- _WHAT YOU HAVE TO DO_
Output a verbatim copy of the data, cut off after the line that contains "Toggle the watchlist star for Bitcoin".

··· DATA TO EXAMINE

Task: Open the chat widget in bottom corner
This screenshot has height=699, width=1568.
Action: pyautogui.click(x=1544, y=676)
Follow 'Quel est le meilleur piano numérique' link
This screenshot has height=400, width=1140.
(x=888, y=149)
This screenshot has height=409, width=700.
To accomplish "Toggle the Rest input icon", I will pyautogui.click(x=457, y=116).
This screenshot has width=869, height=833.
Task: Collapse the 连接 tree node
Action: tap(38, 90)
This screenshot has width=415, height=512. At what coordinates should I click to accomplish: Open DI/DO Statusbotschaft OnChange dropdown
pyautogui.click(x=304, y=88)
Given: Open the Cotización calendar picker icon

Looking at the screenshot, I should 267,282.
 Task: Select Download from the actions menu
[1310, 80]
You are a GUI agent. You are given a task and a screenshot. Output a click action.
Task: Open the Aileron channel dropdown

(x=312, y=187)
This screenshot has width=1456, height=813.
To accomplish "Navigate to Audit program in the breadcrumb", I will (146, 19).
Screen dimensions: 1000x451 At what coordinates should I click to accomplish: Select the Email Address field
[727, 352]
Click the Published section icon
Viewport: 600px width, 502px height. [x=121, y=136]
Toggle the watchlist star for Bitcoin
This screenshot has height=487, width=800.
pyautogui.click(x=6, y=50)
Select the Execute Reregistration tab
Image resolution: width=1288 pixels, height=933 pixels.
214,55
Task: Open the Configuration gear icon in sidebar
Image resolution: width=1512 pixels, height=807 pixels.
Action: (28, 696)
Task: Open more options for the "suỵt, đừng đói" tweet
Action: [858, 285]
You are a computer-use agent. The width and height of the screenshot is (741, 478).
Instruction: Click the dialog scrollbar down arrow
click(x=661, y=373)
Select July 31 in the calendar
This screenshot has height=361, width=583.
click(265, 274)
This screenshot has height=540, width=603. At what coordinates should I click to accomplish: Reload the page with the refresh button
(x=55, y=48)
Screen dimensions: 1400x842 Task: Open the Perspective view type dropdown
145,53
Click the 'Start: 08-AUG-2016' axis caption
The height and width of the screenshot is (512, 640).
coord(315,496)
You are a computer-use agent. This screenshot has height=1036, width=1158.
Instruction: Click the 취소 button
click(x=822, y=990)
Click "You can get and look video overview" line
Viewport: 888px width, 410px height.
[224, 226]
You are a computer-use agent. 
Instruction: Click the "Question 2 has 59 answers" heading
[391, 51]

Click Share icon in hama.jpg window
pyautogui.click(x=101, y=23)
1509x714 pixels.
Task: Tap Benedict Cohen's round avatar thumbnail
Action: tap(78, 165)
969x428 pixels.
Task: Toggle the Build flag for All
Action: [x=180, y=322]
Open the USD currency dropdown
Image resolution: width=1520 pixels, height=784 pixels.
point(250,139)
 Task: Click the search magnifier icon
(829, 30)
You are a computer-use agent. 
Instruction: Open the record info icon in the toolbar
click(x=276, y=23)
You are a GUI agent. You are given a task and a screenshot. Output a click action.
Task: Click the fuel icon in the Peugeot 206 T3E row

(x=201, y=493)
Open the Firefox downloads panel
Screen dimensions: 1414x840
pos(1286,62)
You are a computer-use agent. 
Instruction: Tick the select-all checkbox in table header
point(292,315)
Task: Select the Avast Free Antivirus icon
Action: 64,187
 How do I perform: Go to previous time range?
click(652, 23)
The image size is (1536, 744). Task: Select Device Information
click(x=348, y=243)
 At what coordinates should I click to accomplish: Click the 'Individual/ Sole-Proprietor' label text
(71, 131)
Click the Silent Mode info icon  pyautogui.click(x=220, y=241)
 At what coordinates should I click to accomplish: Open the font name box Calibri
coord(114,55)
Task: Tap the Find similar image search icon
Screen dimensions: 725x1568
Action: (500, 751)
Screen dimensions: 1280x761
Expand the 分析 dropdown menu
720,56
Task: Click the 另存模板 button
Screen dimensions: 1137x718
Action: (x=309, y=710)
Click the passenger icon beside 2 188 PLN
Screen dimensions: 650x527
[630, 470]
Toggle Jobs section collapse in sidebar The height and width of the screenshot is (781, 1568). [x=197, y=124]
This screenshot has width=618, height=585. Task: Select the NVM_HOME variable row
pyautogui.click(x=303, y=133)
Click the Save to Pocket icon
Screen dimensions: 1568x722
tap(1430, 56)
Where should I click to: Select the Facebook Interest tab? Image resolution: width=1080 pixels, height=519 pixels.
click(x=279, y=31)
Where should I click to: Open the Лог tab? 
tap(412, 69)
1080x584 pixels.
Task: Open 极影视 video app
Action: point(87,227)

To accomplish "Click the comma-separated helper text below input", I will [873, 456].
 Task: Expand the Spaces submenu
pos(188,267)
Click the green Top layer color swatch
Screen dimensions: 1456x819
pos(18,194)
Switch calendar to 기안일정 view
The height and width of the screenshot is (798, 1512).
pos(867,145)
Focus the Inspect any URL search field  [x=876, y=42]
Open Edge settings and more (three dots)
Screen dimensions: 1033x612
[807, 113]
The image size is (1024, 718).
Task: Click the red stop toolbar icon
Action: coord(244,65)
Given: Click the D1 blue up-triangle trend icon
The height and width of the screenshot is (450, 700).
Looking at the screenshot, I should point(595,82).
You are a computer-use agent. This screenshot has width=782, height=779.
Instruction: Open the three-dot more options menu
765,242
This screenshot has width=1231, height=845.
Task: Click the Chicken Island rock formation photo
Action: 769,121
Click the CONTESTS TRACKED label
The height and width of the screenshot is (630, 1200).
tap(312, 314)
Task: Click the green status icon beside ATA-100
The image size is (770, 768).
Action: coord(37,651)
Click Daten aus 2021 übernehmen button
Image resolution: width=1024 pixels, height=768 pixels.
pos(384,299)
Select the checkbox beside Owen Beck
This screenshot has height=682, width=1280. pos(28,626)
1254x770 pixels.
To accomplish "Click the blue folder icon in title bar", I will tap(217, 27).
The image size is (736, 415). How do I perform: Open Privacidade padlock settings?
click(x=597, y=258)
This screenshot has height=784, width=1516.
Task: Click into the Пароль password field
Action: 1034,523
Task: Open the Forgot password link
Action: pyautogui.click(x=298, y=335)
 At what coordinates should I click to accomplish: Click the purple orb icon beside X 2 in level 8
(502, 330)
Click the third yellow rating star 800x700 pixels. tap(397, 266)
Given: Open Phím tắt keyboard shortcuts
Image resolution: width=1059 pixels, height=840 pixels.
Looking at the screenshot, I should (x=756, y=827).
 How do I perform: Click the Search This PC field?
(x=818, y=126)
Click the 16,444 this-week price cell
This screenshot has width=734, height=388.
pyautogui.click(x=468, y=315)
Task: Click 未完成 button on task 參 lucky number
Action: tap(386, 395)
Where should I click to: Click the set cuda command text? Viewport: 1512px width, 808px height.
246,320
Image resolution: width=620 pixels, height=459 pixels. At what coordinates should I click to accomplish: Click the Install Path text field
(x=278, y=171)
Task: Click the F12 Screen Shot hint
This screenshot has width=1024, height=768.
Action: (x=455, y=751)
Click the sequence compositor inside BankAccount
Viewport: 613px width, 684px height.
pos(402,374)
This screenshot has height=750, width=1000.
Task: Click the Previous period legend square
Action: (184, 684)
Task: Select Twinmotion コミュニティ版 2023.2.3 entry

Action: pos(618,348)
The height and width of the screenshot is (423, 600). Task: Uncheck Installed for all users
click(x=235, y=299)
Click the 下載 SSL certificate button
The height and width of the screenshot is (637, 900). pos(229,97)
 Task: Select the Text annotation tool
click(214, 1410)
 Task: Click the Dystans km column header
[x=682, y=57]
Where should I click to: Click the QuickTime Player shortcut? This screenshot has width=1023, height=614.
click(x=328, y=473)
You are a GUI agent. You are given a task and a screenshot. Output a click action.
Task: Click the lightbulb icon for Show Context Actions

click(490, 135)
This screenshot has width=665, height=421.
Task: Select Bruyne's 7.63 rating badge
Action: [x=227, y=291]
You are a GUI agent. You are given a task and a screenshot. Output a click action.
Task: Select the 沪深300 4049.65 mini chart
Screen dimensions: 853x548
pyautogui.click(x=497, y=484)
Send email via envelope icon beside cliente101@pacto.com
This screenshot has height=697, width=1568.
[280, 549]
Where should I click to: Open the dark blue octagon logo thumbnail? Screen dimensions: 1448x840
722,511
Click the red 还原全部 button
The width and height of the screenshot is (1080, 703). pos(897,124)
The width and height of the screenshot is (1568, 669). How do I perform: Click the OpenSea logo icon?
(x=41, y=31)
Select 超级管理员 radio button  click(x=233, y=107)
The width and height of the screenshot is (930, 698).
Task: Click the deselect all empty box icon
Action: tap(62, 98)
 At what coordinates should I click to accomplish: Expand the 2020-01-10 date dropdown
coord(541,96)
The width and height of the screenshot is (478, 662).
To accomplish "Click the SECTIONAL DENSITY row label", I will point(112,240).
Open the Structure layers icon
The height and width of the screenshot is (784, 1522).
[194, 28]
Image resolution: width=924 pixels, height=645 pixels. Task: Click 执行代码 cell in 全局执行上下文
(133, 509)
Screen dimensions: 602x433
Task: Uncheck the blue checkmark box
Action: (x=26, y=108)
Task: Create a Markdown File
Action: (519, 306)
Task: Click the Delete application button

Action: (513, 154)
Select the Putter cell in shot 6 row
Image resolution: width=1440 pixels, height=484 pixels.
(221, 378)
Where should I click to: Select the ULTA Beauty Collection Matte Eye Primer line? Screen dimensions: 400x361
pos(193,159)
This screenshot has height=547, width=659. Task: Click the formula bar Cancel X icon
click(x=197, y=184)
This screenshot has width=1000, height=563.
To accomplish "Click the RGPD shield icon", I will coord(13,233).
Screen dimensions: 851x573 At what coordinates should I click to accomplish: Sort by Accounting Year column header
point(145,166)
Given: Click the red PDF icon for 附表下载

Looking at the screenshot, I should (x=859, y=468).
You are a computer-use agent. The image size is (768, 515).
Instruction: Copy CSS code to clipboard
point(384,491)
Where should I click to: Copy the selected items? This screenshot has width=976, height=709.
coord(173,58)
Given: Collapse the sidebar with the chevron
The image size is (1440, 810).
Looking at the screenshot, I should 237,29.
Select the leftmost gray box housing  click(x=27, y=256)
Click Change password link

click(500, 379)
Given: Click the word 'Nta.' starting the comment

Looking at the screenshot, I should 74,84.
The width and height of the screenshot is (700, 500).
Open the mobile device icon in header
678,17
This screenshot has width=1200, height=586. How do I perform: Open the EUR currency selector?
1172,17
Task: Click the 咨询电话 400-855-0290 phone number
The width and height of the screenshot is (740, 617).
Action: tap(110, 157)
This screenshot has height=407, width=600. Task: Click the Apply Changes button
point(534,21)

······

- _ANSWER SECTION_
Task: Open the chat widget in bottom corner
This screenshot has height=699, width=1568.
Action: pyautogui.click(x=1544, y=676)
Follow 'Quel est le meilleur piano numérique' link
This screenshot has height=400, width=1140.
(x=888, y=149)
This screenshot has height=409, width=700.
To accomplish "Toggle the Rest input icon", I will pyautogui.click(x=457, y=116).
This screenshot has width=869, height=833.
Task: Collapse the 连接 tree node
Action: tap(38, 90)
This screenshot has width=415, height=512. At what coordinates should I click to accomplish: Open DI/DO Statusbotschaft OnChange dropdown
pyautogui.click(x=304, y=88)
Given: Open the Cotización calendar picker icon

Looking at the screenshot, I should 267,282.
 Task: Select Download from the actions menu
[1310, 80]
You are a GUI agent. You are given a task and a screenshot. Output a click action.
Task: Open the Aileron channel dropdown

(x=312, y=187)
This screenshot has width=1456, height=813.
To accomplish "Navigate to Audit program in the breadcrumb", I will (146, 19).
Screen dimensions: 1000x451 At what coordinates should I click to accomplish: Select the Email Address field
[727, 352]
Click the Published section icon
Viewport: 600px width, 502px height. [x=121, y=136]
Toggle the watchlist star for Bitcoin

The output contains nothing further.